Fast Feedback Loop for Kubernetes Product Development in a Production Environment

June 23, 2022 14 Minute Read Backend 10

Santosh Banda

Santosh Banda is a software engineer at DoorDash, since early 2020 , working on the developer productivity team where he is focused on microservice performance, shift left, and testing in production. He holds a bachelors degree from IIT Guwahati.

Misa Gohara

Misa is a software engineer at DoorDash

Standard Kubernetes port-forward is unsafe and unreliable for product development

Kubernetes port-forward is a mechanism that provides access to an application running in a cluster from a developer workstation. Once the port-forward command is run, requests sent to a local port are automatically forwarded to a port inside a Kubernetes pod. Using port-forward, a service running locally can connect to its upstream dependencies. This way developers can execute requests against the service running locally to get fast feedback without the need for building, pushing docker images, or deploying them in the Kubernetes cluster.

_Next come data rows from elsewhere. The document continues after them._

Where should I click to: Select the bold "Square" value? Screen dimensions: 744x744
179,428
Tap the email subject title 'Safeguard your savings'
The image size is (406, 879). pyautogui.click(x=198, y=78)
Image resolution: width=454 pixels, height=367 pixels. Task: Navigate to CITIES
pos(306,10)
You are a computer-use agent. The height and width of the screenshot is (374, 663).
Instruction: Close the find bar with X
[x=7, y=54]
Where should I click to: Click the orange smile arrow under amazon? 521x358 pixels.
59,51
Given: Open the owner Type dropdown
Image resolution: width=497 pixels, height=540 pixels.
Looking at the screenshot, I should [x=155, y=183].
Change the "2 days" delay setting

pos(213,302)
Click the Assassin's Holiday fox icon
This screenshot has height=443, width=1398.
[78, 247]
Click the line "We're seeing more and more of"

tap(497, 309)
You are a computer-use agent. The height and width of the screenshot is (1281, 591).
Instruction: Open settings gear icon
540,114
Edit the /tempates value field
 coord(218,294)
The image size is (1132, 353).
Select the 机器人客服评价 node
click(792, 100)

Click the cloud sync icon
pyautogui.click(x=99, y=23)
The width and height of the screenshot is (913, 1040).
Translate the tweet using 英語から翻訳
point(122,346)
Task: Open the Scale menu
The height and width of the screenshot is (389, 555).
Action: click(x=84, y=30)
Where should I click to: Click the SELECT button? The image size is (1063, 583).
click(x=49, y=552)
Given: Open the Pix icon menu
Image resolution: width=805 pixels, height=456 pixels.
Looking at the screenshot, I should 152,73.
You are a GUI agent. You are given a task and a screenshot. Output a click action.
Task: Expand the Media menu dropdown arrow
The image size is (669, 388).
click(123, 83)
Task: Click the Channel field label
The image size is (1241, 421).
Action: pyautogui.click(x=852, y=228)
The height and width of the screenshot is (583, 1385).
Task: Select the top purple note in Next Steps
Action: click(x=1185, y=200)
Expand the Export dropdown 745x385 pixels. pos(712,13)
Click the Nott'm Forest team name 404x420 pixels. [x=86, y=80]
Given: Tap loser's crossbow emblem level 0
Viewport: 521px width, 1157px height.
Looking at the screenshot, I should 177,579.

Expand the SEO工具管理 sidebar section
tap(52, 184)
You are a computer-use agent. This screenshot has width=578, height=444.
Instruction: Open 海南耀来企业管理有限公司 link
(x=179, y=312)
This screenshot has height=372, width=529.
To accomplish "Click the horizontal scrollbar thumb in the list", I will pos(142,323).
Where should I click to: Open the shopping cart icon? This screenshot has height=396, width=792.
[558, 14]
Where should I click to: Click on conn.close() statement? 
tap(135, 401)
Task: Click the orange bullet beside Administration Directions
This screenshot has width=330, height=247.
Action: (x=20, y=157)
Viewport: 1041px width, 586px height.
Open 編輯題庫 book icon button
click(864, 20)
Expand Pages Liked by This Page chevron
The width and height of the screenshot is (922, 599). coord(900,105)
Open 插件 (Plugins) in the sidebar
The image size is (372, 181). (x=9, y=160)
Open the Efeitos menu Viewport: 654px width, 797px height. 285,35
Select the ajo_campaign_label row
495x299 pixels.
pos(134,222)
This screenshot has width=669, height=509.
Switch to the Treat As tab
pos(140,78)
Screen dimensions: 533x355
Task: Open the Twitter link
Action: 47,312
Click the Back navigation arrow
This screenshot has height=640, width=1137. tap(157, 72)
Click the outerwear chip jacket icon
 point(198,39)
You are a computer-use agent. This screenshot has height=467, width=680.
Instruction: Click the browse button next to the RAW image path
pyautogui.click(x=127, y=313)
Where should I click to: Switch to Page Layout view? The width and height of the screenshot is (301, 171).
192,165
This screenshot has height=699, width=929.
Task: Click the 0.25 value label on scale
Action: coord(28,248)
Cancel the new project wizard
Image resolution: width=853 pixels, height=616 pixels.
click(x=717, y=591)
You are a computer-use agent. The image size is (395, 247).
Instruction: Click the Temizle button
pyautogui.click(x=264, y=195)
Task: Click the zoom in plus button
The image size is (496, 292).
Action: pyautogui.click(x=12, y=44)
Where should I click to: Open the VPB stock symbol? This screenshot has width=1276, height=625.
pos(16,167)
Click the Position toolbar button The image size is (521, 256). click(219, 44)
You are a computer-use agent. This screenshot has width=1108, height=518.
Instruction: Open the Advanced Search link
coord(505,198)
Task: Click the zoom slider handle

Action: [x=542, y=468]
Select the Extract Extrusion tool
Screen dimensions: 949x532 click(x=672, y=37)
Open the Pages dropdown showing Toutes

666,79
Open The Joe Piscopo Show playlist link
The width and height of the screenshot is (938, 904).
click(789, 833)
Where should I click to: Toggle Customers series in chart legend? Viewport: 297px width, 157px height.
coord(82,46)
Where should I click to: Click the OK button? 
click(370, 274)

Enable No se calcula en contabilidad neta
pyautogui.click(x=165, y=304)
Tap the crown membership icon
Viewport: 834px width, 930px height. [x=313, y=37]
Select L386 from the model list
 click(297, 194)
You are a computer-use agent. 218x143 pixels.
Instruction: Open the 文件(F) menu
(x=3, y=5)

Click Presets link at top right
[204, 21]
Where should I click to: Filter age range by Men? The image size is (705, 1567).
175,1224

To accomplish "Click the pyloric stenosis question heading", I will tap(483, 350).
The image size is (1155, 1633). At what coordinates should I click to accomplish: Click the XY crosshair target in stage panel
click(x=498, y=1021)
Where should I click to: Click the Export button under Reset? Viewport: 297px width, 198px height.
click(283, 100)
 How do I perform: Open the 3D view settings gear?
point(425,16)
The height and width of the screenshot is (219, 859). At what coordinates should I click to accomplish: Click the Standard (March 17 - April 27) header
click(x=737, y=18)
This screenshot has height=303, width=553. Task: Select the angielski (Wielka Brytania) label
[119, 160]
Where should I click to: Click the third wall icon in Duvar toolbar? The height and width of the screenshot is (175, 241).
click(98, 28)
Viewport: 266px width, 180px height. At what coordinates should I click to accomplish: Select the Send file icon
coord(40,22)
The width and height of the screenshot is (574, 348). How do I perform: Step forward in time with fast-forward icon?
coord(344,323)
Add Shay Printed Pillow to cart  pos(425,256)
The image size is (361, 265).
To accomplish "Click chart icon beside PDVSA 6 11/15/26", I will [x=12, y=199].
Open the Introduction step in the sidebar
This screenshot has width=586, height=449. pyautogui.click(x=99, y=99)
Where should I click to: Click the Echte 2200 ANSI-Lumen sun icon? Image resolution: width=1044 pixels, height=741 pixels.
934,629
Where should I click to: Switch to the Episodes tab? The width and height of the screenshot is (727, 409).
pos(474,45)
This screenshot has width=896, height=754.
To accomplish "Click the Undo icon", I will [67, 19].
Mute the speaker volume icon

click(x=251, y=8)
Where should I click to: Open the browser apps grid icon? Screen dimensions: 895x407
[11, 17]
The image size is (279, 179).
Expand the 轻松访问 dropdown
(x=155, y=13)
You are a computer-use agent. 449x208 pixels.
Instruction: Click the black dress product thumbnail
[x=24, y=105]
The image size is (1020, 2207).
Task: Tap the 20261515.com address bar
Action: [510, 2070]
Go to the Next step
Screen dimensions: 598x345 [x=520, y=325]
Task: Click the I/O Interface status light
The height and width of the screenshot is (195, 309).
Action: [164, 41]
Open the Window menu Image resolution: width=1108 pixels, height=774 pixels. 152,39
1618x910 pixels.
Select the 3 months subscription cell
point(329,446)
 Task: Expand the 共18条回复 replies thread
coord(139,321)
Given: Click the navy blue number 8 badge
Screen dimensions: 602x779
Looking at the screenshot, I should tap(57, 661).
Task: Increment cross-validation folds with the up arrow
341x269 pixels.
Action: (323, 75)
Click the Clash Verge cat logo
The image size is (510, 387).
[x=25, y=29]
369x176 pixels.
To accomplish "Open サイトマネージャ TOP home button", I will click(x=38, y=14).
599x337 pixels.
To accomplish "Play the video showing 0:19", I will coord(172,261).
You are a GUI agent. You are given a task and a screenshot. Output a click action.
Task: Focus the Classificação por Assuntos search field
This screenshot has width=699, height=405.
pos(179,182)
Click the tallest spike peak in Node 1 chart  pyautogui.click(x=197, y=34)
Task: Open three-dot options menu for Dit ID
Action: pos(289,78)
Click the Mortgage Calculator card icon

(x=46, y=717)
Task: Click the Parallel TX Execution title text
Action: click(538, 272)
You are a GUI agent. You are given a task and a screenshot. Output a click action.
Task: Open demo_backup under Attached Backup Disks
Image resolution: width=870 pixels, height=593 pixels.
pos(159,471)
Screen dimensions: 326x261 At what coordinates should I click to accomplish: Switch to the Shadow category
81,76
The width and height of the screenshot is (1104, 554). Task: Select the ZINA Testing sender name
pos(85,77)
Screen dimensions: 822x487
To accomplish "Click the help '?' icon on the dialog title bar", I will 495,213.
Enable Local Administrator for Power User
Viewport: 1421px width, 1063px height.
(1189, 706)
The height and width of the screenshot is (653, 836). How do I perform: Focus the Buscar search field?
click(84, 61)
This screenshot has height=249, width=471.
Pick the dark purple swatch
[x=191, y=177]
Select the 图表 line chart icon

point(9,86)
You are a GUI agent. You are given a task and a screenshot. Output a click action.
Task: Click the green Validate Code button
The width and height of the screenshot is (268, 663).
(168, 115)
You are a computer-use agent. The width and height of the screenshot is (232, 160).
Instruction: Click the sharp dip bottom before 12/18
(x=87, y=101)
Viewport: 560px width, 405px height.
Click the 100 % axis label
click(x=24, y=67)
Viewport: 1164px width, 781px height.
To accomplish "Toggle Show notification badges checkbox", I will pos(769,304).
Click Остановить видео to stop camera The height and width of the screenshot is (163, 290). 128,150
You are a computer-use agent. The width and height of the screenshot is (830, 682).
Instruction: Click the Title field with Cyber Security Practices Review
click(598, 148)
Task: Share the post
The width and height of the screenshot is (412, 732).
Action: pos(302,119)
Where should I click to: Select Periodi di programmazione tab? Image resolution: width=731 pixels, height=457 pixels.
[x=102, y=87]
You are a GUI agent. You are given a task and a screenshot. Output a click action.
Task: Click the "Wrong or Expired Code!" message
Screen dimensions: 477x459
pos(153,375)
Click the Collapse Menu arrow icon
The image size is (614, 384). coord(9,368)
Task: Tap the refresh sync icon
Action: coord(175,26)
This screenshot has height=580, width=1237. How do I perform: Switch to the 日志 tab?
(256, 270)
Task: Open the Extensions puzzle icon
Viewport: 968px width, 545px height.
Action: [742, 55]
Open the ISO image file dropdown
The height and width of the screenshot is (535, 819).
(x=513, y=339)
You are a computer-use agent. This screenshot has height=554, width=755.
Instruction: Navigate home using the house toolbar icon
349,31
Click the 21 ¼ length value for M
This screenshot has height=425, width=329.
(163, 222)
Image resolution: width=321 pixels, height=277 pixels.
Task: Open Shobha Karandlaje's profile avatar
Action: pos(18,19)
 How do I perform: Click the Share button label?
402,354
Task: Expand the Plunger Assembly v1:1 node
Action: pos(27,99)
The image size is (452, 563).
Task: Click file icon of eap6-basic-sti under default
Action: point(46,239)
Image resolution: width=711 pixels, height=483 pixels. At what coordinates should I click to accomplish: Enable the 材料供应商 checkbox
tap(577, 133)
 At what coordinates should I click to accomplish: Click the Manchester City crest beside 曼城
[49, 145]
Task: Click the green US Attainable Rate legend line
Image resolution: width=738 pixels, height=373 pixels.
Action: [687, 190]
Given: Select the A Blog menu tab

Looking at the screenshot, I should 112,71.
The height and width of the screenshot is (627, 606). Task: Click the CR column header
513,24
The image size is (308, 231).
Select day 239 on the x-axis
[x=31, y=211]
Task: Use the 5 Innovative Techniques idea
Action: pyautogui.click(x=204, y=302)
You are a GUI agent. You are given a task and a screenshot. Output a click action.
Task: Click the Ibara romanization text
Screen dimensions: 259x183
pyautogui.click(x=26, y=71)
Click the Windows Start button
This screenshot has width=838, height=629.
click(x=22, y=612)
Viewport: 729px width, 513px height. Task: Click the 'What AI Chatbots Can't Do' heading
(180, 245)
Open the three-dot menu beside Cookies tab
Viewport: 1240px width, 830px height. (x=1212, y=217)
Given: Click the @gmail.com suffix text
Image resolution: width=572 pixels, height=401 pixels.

Kubernetes port-forward is not safe and reliable for product development for the following reasons:

Port-forward requires maintaining API keys in developer workstations. At DoorDash, clients need to pass an API key in the protocol headers for authentication against the services. This creates a big hurdle in connecting to upstream dependencies because developers don’t have those API keys in their workstations. It is cumbersome for each developer to provision and maintain API keys.
Port-forward makes it difficult to restrict API endpoint access. Because port-forward RBAC gives access at the namespace level, it is not possible to build production guardrails such as restricting certain API endpoints.
Port-forward requires building and maintaining ad-hoc scripts for each service. Because each service has different upstream dependencies, port-forward requires picking local ports for each one. This requires each developer to ensure that the port numbers are unused and do not conflict with each other. These extra steps make the port-forward hard to build and maintain.
Kubernetes pod failures or restarts make port-forward unreliable. There is no auto-connect feature to cover failure scenarios where the connection is killed or closed by the upstream service. Additionally, port-forward’s unreliability is enhanced because it works at the pod level, but Kubernetes pods are not persistent.
Port-forward doesn’t support advanced testing strategies, including routing test traffic to workstations. Given the one-way nature of port-forward, it only supports sending requests to the upstream services. But developers want to send test traffic through the front-end and receive requests on their workstation that were intended for a specific service.
Port-forward is not compatible with a multi-cluster architecture. DoorDash’s move to a multi-cluster architecture highlighted Kubernetes’ incompatibility. Services don’t necessarily stay in one cluster in a multi-cluster architecture, requiring that service discovery be built on top of port-forward.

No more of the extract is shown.